DiSomma lives modestly by Wall Street standards. He sometimes drove to work in a pickup truck and owns a 111-year- old house in Chicago’s Oak Park suburb -- an area known for the diverse economic backgrounds of its residents. DiSomma bought his house, located a block south of railroad tracks, for $645,000 in 1999, according to county records. By contrast, the founder of another high-speed trading firm, Virtu Financial Inc.’s Vincent Viola, is selling his 19-room Manhattan townhouse for $114 million, real-estate listings show.

DiSomma also owns a 623-acre (2.5 square kilometers) farm in Cuba, Illinois, about 200 miles (322 kilometers) southwest of Chicago where he hunts for deer, pheasant and turkey and fishes for largemouth bass, according to photos on the property’s website.

Hospital Donation

His family foundation had $29.8 million at the end of 2012, according to the latest tax filings. DiSomma donated $25 million to a hospital and medical college in Peoria, Illinois, in 2011, according to the Journal Star, a newspaper in the city. The hospital had treated his daughter after she was injured in an all-terrain vehicle accident.
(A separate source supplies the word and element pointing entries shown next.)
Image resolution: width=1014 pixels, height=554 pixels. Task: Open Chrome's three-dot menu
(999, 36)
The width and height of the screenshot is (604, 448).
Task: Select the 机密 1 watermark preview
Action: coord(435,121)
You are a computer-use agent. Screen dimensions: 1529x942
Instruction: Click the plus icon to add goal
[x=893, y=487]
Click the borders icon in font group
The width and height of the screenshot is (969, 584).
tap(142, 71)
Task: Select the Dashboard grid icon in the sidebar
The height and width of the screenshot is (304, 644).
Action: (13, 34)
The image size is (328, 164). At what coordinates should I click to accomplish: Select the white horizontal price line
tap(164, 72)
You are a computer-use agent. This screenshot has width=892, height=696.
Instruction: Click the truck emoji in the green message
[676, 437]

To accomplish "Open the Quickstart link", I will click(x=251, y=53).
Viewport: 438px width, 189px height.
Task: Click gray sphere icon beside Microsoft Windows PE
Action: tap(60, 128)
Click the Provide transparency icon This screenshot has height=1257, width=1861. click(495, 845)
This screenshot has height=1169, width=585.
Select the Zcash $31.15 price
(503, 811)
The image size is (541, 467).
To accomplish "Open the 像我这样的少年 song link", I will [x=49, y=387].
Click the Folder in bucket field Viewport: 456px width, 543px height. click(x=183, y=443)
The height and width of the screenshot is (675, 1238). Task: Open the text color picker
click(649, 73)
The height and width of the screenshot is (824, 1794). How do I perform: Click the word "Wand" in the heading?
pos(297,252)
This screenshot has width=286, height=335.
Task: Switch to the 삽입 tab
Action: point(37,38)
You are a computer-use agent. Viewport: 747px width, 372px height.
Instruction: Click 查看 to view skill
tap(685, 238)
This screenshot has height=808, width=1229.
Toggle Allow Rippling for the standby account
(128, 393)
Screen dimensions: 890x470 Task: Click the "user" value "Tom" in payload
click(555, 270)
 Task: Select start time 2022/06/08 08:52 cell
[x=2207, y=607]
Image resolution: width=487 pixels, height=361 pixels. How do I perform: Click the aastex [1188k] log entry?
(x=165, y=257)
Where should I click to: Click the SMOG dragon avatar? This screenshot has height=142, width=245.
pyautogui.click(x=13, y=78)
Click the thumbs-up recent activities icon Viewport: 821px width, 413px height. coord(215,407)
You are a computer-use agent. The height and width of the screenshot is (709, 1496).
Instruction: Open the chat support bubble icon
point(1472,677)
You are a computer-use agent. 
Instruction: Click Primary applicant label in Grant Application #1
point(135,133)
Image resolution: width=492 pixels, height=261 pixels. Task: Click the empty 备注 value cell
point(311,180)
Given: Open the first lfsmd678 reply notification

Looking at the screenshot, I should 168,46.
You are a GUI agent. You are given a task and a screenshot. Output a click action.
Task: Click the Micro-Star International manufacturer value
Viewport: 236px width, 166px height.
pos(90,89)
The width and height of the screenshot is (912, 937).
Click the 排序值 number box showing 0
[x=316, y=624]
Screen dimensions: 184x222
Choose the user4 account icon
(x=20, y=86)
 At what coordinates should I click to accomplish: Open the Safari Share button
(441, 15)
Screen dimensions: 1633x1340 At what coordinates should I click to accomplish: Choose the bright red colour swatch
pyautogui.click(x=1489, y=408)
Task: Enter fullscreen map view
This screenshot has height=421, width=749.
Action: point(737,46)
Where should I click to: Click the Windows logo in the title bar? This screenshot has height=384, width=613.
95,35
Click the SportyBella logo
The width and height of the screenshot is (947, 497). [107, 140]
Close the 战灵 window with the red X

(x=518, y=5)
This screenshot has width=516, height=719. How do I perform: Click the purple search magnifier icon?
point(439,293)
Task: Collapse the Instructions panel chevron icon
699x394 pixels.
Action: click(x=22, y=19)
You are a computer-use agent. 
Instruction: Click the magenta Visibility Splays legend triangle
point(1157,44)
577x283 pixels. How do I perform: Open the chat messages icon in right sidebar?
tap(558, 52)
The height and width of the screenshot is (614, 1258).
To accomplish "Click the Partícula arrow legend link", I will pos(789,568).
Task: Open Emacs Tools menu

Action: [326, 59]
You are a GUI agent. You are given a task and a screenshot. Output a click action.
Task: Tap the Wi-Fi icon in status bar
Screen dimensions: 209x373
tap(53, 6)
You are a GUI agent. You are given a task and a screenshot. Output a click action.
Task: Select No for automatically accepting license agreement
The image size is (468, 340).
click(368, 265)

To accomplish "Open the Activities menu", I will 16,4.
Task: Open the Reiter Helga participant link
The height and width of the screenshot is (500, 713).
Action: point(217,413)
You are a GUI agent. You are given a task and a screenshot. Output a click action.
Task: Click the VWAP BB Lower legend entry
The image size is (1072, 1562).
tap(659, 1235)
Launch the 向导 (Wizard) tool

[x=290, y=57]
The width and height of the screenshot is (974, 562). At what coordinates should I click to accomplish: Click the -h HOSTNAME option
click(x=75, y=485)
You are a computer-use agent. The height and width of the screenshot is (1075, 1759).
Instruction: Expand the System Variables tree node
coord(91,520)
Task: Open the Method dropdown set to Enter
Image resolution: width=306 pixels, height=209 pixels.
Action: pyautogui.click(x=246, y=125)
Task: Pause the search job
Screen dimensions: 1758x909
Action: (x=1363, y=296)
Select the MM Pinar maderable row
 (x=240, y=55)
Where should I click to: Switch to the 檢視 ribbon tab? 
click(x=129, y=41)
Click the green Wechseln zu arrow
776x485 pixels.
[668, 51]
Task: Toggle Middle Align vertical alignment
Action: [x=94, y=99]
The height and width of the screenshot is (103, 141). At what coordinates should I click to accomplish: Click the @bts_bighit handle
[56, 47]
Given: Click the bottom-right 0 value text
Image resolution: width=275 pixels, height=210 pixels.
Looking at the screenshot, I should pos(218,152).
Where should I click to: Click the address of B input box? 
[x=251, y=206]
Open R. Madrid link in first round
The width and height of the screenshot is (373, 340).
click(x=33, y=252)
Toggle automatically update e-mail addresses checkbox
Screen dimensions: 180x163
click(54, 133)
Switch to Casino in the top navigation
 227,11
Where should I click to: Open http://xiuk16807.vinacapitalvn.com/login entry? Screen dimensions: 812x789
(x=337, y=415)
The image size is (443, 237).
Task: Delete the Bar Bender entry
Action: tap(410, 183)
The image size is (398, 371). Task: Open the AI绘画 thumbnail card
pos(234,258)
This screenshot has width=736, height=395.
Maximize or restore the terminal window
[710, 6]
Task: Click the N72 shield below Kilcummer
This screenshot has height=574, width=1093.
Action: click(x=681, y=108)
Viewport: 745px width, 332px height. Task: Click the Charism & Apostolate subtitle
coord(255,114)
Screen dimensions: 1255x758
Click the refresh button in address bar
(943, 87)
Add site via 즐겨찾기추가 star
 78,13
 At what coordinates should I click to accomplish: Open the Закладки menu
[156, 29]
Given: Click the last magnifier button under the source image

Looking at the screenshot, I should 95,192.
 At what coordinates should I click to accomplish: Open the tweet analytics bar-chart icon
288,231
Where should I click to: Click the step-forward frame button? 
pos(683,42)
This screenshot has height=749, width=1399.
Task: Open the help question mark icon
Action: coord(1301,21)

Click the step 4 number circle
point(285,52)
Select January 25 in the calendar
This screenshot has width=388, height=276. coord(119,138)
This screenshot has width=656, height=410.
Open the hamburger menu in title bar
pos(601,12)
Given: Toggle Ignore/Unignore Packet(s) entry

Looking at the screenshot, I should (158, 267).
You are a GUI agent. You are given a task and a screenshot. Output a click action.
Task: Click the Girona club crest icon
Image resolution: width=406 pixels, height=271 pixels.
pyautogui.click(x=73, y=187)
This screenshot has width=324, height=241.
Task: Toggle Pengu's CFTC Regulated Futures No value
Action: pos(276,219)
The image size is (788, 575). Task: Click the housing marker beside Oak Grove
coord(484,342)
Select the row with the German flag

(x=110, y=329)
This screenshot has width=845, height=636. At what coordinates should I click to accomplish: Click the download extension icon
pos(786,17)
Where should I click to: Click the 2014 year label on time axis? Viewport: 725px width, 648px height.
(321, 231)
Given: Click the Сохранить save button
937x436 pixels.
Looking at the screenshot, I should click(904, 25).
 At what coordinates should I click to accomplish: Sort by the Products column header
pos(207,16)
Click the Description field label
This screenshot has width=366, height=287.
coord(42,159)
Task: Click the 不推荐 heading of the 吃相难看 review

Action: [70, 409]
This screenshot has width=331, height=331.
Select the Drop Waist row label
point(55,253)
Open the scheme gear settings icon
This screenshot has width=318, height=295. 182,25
“At Jump Trading, what we do ... it’s not exactly God’s work,” DiSomma said in February 2010 interview with the Journal Star. “What you guys do down here is closer to God’s work,” he said referring to OSF Saint Francis Medical Center’s children’s hospital, which used DiSomma’s donation to build a training facility called the Jump Trading Simulation and Education Center.

Gurinas, whose wife is a recruiter at Jump, lives with his family in Lincoln Park, an upscale neighborhood on Chicago’s north side. He spent $3.1 million in 2006 on a 3,690-square-foot home, according to the Cook County Assessor. Gurinas also owns land and a ranch in Montana. A Jump affiliate has a microwave license in Missoula, Montana.

Government Reports

One of the firm’s specialties is trading quickly on the information contained in government statistical releases, according to two competitors of the firm and a former employee. Jump pre-loads its trading algorithms based on whether, say, the unemployment rate will rise or fall, then executes the strategy within tiny fractions of a second following the announcement, the former employee said.

The programmed trades often exploit price differences between exchange-traded funds based on the S&P 500 stock index and futures based on the S&P traded at CME Group, the former employee said. They follow this arbitrage across many equity indexes and futures, such as the Nasdaq or Russell groupings of stocks, as well as in markets in the U.K. and Germany, the person said.

To succeed in the U.S., Jump needed the fastest connection between the data center for the New York Stock Exchange in New Jersey and CME Group’s facility outside Chicago.

Saving Time

Then, as now, firms competed fiercely to shave milliseconds off the round-trip time. That meant if Jump had signed a lease on one fiber-optic network and then a faster one was built later, it would rent space on that one, too, the former employee said. At one point, the firm had access to four distinct fiber- optic lines, the former employee said.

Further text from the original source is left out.